何故だか分からないが、胸が、少しドキリとした。
いけないな、つい熱くなってしまった。
他者の肉体を食った直後だから拒絶反応が出てるのかもしれない。
《熟練度が一定に達しました。スキル「淫技LV1」を獲得しました》
……ん?なんか今聞き捨てならないことを言われたような気がするが、考え事をしていたせいで聞き逃したぞ?
「ほう、こんなところにいたか」
ゾクッ――
楽しく話していると、後ろから声が聞こえた。
額から汗が落ちるのを感じる。
この声は聞き覚えがある。
これは、俺の両親を殺した奴の、声だ。
「一成、離れろ!」
俺は健に突き飛ばされる。
小さな体では、いくらステータスが高かろうと抗うことができない。
健の方を見ると、エルフの男に胸を貫かれていた。
「ふむ、オカにはどう説明すべきか。子供ごときの力でも空間魔法を使えるボディでは反応できないか」
こいつが、こいつが!俺の両親を殺し!あのUFO事件の時に現れた男!
ポティマス・ハァイフェナス。
「健を、放せ!」
「……だが、これは好都合か。そうだな……小娘、こいつを放してほしくば、貴様の命を貰おう」
「わかった!俺の命は別に捨ててもいい。だが、健に手を出さないでくれ!」
「ごふっ……駄目だ、一成……。お前は、逃げてくれ……」
「ふむ、このままでは死ぬか。おい小娘。

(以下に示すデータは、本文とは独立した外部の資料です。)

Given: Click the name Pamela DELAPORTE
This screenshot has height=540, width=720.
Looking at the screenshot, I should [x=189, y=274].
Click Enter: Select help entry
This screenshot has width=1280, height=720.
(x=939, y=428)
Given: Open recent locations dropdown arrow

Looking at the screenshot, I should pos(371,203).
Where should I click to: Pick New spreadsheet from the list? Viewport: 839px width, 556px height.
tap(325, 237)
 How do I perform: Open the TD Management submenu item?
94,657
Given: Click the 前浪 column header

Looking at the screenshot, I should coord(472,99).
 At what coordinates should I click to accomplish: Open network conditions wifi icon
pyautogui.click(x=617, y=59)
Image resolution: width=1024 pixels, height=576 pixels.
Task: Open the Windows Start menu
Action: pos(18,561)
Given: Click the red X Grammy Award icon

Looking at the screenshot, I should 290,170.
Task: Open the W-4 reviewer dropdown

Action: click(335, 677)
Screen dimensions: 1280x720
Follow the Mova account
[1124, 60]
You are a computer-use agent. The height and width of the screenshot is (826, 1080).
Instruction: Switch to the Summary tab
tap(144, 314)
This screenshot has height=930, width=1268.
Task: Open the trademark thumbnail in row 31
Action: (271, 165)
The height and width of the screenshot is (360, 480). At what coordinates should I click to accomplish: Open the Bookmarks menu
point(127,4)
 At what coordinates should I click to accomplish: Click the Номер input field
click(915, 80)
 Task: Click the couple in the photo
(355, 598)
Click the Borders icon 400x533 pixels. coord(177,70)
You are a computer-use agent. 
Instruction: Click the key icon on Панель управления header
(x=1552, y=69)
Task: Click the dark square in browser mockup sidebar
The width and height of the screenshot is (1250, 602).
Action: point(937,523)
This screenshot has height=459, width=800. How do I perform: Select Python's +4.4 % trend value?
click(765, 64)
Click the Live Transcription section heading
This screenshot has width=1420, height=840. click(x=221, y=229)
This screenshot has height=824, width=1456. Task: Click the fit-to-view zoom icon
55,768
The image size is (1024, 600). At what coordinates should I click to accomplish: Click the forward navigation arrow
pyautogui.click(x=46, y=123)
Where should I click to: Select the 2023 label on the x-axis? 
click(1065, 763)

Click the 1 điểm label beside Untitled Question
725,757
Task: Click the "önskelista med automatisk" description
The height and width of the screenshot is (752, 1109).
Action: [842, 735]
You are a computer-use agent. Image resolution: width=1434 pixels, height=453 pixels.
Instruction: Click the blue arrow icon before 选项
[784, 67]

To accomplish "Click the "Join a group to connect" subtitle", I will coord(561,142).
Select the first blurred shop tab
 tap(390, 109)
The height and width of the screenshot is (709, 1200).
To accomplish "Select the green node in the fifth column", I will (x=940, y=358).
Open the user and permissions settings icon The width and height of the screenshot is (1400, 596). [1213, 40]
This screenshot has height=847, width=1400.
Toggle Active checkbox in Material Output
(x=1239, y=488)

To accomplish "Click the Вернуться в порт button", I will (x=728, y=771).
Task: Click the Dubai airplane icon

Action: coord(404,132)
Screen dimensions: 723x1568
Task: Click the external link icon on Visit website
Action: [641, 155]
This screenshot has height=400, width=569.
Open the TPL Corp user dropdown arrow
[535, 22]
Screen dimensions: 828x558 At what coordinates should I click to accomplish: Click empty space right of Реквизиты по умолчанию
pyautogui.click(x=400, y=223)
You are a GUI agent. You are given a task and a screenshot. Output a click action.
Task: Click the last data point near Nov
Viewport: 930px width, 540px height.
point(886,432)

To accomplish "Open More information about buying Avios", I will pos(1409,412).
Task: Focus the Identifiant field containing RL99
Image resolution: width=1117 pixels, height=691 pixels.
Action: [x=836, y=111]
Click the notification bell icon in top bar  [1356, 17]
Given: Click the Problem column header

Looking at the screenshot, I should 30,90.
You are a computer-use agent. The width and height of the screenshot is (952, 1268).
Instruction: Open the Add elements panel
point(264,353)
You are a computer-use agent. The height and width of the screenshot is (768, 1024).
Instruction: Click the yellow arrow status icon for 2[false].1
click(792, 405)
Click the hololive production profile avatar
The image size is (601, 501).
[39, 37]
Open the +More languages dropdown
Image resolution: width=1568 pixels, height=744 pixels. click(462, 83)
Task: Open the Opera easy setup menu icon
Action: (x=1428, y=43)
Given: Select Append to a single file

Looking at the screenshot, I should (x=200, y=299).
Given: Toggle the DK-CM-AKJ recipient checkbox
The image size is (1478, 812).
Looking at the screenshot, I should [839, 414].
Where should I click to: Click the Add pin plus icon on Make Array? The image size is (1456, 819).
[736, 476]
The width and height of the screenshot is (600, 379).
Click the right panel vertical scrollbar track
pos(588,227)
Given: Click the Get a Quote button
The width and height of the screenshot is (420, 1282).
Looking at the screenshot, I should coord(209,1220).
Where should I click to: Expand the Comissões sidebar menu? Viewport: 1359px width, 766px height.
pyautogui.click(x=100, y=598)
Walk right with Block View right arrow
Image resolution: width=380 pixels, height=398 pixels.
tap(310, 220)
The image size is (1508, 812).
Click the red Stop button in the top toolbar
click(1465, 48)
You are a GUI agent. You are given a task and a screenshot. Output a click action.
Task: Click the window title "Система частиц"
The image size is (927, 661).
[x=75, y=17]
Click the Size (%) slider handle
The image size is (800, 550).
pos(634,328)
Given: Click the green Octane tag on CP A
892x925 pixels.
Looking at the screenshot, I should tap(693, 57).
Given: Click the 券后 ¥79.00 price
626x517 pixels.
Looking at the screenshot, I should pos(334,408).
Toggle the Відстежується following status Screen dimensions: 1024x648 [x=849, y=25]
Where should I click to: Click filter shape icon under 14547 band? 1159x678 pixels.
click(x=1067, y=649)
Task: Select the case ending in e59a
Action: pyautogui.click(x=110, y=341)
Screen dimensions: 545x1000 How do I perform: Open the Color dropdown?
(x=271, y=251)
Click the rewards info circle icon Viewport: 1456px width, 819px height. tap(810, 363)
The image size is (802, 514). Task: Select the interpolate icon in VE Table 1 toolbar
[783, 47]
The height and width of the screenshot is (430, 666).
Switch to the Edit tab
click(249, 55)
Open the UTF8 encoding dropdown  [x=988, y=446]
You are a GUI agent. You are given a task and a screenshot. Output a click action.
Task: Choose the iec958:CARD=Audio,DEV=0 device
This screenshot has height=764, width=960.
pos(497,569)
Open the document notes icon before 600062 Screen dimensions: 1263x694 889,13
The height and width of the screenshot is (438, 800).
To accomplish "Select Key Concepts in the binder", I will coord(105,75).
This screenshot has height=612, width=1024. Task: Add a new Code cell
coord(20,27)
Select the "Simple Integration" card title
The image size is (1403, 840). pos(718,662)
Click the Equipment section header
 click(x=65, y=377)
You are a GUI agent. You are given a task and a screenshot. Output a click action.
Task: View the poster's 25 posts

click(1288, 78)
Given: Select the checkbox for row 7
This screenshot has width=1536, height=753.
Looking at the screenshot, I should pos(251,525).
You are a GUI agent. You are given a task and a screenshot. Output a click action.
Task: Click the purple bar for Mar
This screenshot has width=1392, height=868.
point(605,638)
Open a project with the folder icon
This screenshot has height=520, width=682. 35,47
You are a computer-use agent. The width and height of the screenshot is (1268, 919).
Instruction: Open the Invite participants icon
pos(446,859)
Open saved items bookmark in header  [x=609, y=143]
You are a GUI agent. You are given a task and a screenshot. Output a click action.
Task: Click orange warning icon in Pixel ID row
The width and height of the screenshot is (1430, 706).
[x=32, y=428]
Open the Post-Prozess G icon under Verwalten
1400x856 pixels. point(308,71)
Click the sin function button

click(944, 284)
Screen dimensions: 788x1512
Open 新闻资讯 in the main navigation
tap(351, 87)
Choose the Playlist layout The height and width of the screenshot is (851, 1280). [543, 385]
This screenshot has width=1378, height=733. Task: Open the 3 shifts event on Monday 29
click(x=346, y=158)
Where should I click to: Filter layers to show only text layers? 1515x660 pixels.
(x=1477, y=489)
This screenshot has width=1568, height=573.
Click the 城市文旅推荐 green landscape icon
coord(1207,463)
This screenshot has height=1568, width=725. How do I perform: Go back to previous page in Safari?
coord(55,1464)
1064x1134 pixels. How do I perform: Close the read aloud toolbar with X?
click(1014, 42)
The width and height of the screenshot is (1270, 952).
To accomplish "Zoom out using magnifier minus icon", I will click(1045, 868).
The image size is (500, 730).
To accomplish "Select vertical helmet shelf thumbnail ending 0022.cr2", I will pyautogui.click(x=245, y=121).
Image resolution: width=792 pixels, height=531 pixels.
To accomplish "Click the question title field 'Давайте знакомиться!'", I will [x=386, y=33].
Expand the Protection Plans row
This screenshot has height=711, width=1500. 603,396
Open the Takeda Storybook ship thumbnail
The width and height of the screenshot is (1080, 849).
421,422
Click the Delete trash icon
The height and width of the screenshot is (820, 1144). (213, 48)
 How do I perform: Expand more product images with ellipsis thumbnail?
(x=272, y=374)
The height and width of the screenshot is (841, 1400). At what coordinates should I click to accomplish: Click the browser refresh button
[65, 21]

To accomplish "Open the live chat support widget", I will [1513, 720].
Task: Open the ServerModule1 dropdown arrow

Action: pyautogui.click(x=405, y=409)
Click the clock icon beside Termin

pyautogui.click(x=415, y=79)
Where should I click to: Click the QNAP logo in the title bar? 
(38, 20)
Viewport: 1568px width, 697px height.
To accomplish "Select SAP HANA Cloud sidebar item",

治癒魔法をかけろ」
「言われずとも」
俺が健を回復させると、今度は首にポティマスは手を回した。
こいつ……卑怯は誉め言葉とか言いそうな顔してるな。
……だが、待てよ?
空間魔法を使えるボディと言っていた。
それはつまり、弱いということではないのか?
現にあいつは健の速度にすら反応できなかった。
いや、俺の目からしても、ステータスが70はありそうなほどだったが。
ならば、殺せる。
「どうした?まさか私を殺せるなどと考えてはいないだろうな?オカに発見されぬため兵器は所持していないが、内部には埋め込んでいるぞ?」
だが、そんな俺の覚悟も虚しく、ポティマスは無慈悲に告げる。
「………………」
*じゃまだ
『*グローリアタイプα空間魔法ボディ - ATK3 DEF3
*覚えておく価値はない』
怒りと、憎しみ、そして別のナニカ。
熱く燃え滾るものが俺の心の中を支配する。
何故かはわからないが、俺は今ならなんでもできるような気がした。
これが、全能感というものか?
それじゃあ、試してみよう。
緋は言っていた。
腐食攻撃、深淵魔法、虚空魔術、それを使えば、特殊な攻撃ができると。
それの名前は、確か……。
[fight]
39000
「な、に!?」
俺が懐から取り出したナイフを振るうと、ポティマスは崩壊していく。
驚愕した顔をしていた。
そして、怪物を見る目をしていた。
とりあえず、さっさと去ね。
ポティマスの頭を粉々に消し飛ばした。
というか?今俺はどんな顔をしているのだろうか?
そんなに驚かれるような容姿はしてないぞ?
=)
「一成、ありがとよー!」
「っ!?……ああ、無事でよかったよ、健」
そして健とまた会おう、と約束を交わして、俺は帰路につく。
健が感謝の言葉を伝えてきた時、両手を握られた。
それは、なんともないはずなのに、顔が火照って仕方がない。
限界を超えて戦ったから体温が上がっているのか?
それとも、ポティマスから厄介な風邪でもうつされたか。
くそ、全力疾走したみたいに動悸が激しい。
これからは力の制御に気を付けないと……。